▶ **WORK INSTRUCTIONS**:
For the listing below, give the number of lines that contain the word "last" and no other text.

=====

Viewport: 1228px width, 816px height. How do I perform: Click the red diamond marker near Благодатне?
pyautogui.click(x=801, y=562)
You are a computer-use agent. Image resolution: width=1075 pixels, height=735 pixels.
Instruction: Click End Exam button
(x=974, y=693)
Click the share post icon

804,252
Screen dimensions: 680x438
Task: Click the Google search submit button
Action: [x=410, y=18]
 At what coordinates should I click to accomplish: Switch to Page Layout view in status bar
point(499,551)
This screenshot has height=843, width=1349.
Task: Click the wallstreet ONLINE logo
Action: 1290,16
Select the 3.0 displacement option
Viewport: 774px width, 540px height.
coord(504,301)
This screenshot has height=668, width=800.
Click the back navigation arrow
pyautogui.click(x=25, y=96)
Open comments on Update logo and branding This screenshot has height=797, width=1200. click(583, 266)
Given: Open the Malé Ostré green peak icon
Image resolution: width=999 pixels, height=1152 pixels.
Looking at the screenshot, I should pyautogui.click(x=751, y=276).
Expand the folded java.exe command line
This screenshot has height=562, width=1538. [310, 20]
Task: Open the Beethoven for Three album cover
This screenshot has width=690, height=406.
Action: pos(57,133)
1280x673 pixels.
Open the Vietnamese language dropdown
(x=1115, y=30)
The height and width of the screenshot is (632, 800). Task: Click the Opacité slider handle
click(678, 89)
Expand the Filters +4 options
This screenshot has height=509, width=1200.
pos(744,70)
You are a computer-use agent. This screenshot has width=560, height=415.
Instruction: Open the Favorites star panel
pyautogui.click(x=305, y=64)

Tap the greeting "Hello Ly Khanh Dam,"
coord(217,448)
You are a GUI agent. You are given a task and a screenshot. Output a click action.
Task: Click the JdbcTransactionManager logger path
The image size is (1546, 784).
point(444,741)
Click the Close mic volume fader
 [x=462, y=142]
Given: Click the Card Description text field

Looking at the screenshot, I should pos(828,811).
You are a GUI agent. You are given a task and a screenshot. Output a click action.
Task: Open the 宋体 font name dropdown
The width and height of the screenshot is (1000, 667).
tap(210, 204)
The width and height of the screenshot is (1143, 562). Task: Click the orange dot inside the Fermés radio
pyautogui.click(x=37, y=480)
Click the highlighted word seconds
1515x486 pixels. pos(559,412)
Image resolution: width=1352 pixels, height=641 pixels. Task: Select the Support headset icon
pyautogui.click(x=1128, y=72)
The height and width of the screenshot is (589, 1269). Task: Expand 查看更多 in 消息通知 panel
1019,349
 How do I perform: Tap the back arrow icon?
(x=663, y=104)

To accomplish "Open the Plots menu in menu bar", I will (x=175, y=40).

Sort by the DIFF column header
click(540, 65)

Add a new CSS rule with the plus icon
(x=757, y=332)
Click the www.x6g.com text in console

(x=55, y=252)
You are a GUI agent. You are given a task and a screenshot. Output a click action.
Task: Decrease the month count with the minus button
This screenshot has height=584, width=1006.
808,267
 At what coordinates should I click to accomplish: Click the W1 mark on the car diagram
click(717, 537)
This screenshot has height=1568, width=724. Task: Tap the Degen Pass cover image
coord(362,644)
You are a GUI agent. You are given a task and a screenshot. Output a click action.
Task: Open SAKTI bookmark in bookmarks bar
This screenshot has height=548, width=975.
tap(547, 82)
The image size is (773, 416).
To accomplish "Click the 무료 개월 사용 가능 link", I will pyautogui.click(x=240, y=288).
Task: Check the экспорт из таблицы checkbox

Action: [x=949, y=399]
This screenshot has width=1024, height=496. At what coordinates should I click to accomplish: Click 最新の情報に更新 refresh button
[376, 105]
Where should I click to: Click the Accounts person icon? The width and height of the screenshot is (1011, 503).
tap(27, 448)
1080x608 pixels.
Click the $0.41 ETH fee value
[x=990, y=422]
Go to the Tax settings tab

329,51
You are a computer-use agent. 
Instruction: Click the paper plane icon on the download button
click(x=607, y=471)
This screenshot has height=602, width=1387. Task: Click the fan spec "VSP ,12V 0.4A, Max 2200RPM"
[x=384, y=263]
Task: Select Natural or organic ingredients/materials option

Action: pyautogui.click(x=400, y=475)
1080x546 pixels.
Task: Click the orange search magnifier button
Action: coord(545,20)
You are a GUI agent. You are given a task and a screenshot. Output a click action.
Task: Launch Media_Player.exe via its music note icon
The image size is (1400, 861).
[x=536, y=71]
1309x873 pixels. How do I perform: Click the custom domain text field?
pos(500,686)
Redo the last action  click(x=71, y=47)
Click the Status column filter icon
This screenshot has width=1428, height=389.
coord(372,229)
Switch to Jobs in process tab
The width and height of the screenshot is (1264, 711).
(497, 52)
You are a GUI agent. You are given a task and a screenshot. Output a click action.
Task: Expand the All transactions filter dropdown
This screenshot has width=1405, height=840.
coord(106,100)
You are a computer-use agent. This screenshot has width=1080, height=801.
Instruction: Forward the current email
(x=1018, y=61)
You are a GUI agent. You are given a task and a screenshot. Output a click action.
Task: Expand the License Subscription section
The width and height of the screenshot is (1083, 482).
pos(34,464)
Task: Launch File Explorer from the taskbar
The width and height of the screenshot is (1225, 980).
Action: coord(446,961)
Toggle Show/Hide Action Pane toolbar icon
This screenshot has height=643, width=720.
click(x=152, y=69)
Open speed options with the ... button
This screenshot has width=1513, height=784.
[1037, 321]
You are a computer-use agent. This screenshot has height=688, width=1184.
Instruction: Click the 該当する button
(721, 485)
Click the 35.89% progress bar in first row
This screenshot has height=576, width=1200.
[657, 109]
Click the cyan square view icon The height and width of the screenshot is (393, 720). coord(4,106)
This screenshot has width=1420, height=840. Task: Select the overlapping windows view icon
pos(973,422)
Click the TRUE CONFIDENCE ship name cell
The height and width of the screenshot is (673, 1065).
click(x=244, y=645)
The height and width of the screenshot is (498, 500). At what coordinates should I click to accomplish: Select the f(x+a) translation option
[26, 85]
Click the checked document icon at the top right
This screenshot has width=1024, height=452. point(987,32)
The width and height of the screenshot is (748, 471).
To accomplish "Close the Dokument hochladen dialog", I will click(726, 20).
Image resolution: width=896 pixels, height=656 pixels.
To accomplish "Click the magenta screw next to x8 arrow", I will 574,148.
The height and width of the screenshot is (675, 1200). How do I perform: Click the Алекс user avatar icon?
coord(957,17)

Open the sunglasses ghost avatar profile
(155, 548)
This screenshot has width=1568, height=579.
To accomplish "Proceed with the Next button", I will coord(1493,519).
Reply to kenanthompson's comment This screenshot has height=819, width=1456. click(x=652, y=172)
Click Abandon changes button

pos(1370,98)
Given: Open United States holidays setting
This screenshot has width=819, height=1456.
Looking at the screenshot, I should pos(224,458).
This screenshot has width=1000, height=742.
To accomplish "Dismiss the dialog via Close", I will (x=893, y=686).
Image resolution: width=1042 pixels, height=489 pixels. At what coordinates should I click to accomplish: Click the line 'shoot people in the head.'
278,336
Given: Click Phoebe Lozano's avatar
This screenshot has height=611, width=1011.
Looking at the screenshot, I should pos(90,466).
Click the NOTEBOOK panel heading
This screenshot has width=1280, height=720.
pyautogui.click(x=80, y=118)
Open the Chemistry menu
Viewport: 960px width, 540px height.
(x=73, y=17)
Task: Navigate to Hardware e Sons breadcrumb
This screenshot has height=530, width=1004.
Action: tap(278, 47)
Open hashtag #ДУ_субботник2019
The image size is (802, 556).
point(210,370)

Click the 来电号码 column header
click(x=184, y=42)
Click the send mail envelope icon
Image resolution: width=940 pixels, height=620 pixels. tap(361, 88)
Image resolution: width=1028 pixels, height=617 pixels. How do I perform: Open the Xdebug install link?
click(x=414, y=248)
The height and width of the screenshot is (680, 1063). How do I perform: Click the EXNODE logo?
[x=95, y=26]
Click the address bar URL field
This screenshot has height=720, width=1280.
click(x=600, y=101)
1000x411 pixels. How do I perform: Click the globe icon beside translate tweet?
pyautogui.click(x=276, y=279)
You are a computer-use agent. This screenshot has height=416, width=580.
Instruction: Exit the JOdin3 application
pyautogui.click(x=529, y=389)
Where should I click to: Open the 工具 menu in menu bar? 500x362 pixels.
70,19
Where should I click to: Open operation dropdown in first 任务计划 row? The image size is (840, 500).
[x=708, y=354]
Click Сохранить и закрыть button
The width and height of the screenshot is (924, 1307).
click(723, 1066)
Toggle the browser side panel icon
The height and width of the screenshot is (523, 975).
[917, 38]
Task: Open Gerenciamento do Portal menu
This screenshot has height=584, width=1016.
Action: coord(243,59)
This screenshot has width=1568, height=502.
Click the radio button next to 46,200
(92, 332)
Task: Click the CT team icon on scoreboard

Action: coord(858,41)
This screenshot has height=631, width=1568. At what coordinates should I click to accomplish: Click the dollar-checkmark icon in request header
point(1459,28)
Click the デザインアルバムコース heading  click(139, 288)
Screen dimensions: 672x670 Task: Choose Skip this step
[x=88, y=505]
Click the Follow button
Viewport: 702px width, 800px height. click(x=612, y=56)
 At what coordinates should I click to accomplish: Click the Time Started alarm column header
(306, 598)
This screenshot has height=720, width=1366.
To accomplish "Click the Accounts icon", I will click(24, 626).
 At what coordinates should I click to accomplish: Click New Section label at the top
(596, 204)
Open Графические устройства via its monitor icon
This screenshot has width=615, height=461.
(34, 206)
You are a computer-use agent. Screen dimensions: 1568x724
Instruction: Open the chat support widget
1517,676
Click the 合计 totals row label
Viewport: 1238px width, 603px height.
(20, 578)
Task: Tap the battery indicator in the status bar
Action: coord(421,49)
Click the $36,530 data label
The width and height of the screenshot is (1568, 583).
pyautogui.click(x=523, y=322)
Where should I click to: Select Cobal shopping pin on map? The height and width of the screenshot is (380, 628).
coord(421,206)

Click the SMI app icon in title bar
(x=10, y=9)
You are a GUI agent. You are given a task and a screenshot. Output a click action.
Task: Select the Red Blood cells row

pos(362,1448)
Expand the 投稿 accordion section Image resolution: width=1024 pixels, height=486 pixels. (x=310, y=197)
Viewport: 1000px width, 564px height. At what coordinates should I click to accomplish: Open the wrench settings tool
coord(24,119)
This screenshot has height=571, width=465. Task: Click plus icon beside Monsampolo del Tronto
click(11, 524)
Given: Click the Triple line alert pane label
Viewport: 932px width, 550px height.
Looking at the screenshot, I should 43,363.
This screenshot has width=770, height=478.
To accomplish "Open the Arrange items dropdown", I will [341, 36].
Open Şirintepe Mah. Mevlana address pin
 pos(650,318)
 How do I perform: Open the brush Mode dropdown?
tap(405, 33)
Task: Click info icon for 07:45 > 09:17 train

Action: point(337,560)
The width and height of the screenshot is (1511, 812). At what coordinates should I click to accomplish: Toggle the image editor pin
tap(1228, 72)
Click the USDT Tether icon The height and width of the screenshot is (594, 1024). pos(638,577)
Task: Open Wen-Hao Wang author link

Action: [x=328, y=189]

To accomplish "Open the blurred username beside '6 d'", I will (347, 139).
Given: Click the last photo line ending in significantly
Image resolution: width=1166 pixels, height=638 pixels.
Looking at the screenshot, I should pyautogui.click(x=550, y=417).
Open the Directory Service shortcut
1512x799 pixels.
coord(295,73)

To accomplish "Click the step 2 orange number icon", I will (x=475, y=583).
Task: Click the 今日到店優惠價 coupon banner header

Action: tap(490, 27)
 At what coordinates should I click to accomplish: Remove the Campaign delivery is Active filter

=====

▶ **RESPONSE TO THE EXERCISE**:
2